W sobotę na gali UFC 276 w Las Vegas doszło do walki pomiędzy Seanem Stricklandem a Alexem Pereirą. Starcie elektryzowało amerykańską publiczność, bowiem jeszcze przed pojedynkiem dochodziło do wielu kontrowersji. Jedną z nich wywołał Strickland, który na trzy dni przed galą spotkał się z dziennikarzami i pozwolił sobie na kilka wulgarnych i agresywnych wypowiedzi.
Podczas wywiadów Amerykanin opowiedział także o swoich oczekiwaniach wobec nadchodzącej walki, której stawką było miano pretendenta do pasu mistrzowskiego kategorii średniej. - Nie wiem, co tam, kur*a, się stanie. Nigdy nie wchodzę do klatki z jakimś planem. Nie mam żadnego planu. Jeśli tam wejdę i zacznę przegrywać, to pójdę w zapasy.
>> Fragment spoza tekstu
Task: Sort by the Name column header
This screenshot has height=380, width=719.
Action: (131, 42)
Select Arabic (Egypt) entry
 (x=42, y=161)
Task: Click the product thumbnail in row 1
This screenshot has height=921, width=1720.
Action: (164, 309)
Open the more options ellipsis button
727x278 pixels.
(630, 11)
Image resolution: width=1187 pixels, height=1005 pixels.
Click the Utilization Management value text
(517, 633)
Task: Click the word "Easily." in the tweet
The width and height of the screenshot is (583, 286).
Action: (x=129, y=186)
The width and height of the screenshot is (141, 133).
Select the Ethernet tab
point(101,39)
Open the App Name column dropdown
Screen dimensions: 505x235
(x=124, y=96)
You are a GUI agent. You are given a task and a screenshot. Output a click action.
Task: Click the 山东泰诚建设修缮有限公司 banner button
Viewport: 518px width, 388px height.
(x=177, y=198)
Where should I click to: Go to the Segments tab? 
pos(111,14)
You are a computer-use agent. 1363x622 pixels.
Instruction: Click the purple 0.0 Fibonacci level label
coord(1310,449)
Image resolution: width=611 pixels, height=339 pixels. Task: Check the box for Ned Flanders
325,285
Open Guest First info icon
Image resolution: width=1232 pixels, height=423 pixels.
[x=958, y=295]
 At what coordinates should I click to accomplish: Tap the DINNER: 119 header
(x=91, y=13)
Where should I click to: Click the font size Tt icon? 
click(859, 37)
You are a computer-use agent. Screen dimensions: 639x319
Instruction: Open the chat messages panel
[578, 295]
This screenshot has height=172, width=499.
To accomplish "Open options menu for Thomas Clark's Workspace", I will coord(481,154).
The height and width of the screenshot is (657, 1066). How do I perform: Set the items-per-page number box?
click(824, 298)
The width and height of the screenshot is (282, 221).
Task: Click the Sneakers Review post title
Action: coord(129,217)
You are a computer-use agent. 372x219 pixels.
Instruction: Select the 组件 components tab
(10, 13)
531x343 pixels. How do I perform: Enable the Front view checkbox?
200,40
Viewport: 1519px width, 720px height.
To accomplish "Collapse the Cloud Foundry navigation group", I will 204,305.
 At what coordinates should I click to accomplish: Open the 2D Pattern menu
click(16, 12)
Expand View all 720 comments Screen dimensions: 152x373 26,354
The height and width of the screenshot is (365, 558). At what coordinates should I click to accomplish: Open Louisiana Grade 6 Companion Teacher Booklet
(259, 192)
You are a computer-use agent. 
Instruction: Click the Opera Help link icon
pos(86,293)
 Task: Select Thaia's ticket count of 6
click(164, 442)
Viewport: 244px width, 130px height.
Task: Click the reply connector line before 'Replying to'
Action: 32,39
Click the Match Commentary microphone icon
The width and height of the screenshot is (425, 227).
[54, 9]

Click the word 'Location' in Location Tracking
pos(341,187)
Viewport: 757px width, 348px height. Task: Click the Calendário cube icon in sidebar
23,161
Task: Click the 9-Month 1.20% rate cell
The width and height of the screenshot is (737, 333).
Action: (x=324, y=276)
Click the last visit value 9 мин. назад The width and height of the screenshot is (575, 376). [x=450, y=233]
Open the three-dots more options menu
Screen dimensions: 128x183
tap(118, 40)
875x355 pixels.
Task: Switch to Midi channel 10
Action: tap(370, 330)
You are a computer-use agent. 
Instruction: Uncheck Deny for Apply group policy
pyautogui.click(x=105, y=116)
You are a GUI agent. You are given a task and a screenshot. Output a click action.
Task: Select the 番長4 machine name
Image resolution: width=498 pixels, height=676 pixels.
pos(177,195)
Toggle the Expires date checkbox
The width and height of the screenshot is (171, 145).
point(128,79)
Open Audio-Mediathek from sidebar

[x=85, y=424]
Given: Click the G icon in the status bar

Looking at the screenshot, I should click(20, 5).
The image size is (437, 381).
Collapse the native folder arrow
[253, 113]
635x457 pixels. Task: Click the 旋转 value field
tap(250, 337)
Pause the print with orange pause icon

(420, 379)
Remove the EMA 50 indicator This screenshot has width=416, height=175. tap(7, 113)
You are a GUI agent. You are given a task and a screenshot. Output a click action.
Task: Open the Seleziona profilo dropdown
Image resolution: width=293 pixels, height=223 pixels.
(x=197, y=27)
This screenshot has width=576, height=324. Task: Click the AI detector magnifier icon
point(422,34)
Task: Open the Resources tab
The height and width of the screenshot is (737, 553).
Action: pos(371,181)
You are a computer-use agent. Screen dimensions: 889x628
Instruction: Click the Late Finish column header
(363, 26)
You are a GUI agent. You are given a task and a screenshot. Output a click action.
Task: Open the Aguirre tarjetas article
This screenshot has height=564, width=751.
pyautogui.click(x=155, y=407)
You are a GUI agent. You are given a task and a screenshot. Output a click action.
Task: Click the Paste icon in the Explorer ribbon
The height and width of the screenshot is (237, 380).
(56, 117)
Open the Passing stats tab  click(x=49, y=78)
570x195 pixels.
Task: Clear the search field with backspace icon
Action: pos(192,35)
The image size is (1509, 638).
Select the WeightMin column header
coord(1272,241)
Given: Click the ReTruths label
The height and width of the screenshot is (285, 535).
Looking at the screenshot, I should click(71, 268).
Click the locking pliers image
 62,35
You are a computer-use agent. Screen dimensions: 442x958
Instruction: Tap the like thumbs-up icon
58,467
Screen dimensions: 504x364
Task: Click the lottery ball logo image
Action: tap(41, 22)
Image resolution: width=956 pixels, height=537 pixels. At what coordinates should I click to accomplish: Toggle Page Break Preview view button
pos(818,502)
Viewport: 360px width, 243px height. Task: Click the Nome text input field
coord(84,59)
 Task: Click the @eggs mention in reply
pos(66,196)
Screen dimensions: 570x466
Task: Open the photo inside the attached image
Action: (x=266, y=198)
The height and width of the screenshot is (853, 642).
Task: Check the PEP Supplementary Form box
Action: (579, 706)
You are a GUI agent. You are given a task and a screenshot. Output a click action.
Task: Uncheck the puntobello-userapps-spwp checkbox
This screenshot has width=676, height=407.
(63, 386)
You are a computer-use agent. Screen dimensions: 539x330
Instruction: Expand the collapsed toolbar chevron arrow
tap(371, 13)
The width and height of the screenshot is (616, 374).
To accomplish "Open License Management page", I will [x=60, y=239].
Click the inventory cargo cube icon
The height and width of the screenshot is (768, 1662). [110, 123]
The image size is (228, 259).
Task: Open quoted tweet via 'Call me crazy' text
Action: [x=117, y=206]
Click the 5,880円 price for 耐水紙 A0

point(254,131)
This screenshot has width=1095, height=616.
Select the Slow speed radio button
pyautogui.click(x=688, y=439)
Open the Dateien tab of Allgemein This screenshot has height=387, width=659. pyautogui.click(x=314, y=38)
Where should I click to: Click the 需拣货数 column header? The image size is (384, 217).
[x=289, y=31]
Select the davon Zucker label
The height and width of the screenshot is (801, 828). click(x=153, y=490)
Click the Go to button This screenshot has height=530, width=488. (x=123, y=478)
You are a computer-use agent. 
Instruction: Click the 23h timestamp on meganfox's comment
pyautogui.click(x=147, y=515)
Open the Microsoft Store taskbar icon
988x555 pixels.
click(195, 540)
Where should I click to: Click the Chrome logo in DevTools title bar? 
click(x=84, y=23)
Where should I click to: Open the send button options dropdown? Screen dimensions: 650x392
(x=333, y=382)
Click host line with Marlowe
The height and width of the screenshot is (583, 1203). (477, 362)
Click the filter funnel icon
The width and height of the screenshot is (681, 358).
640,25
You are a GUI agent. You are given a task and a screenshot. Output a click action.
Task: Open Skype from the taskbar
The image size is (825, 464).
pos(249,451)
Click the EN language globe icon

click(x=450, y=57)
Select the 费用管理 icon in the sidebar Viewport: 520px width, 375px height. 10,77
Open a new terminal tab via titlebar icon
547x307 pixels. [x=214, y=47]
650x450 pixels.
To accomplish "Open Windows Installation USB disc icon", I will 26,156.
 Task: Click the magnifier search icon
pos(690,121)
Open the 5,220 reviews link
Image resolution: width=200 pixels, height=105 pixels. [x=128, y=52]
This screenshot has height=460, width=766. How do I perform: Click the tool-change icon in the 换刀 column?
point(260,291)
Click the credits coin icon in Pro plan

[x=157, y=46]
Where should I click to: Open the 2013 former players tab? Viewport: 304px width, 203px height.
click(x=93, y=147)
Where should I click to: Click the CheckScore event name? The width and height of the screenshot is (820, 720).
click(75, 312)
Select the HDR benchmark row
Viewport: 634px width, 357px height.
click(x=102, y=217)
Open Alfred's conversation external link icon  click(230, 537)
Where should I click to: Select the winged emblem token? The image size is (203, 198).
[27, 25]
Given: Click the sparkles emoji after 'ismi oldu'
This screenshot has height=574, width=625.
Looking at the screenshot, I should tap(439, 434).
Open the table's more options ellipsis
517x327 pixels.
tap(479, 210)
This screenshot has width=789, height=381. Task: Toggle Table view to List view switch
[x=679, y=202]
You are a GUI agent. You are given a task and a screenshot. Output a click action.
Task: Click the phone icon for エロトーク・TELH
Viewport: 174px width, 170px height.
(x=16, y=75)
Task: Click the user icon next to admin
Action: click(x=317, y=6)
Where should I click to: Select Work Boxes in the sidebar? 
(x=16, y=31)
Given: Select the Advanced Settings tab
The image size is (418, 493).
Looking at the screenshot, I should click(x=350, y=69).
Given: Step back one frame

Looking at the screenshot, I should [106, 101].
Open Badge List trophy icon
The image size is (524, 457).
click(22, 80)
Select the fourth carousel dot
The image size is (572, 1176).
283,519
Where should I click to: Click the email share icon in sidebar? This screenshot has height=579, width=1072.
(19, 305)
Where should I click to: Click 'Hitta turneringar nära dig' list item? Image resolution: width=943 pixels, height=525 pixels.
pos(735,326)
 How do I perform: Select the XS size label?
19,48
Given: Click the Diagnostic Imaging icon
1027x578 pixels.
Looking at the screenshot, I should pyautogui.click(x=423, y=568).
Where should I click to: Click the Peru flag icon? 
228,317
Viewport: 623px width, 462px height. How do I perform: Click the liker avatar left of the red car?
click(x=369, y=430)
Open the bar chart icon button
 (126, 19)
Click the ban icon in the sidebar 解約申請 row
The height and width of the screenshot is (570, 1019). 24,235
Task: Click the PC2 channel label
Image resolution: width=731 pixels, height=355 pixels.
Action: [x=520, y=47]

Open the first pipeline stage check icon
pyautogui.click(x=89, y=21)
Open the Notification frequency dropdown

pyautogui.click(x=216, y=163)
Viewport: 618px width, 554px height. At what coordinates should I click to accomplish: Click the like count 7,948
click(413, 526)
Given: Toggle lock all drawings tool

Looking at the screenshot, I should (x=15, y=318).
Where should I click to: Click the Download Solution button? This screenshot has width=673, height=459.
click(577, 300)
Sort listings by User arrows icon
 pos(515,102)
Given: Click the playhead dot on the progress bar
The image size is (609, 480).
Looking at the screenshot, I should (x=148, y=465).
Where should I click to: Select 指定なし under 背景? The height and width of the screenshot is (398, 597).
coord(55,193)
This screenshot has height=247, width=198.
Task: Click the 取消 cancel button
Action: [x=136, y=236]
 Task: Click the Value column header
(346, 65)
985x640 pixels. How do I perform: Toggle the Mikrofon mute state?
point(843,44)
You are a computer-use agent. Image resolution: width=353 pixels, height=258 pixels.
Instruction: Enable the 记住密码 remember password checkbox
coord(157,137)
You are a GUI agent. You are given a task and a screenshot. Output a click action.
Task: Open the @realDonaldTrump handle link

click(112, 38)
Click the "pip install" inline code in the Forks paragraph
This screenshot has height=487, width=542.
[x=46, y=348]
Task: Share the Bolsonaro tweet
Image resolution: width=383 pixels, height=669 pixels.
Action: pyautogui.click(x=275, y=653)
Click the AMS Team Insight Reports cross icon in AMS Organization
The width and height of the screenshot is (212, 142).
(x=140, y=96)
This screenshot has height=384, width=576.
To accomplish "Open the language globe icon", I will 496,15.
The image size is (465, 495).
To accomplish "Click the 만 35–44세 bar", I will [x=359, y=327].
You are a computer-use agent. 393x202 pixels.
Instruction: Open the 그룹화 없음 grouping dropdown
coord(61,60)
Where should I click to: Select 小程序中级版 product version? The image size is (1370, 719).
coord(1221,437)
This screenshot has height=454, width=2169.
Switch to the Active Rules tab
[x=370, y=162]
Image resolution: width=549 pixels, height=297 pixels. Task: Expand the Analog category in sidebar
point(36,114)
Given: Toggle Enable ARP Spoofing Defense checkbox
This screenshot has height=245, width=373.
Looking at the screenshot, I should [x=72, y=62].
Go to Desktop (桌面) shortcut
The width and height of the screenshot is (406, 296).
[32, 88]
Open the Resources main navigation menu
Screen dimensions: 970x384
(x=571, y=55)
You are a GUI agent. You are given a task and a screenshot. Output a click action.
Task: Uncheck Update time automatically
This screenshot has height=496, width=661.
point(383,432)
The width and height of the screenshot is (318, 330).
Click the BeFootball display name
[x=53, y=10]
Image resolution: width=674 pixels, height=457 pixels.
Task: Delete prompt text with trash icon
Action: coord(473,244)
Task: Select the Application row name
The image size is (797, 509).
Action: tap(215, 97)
Miejmy nadzieję, że dam radę napie*dalać się w stójce z tym wielkim Brazylijczykiem - mówił Amerykanin.
Jednak od samego początku walka nie należała do wyrównanych. Bardzo szybko inicjatywę przejął Pereira. Brazylijczyk przypuścił kilka kopnięć na łydkę oraz korpus przeciwnika. Na uderzenia rywala próbował odpowiadać prostymi ciosami Strickland. Walka cały czas toczyła się w stójce - żaden z zawodników nie zamierzał przenieść pojedynku do parteru. Pereira konsekwentnie uderzał przeciwnika w łydkę, czym udało mu się całkowicie uśpił jego czujność.
Więcej informacji na stronie głównej Gazeta.pl.
W pewnym momencie Brazylijczyk niespodziewanie wystrzelił lewym sierpowym prosto w podbródek rywala, co kompletnie zaskoczyło Amerykanina i ten padł na matę. Podniósł się z niej, ale tylko na chwilę, bo od razu podbiegł do niego Pereira i i poprawił cios prawym prostym, po którym Amerykanin stracił przytomność. W tej sytuacji sędzia zakończył pojedynek po zaledwie dwóch minutach i 36 sekundach.
Po walce Strickland podniósł się z maty, ale był całkowicie oszołomiony i zdezorientowany. Tym samym stracił szansę walki o pas mistrzowski. Pereira przerwał serię sześciu wygranych z rzędu (pięciu w wadze średniej) Amerykanina. Z kolei dla Brazylijczyka był to już trzeci triumf z rzędu w tej federacji. Jego kolejną walką będzie najprawdopodobniej starcie o pas kategorii średniej z aktualnym mistrzem Israelem Adesanyą.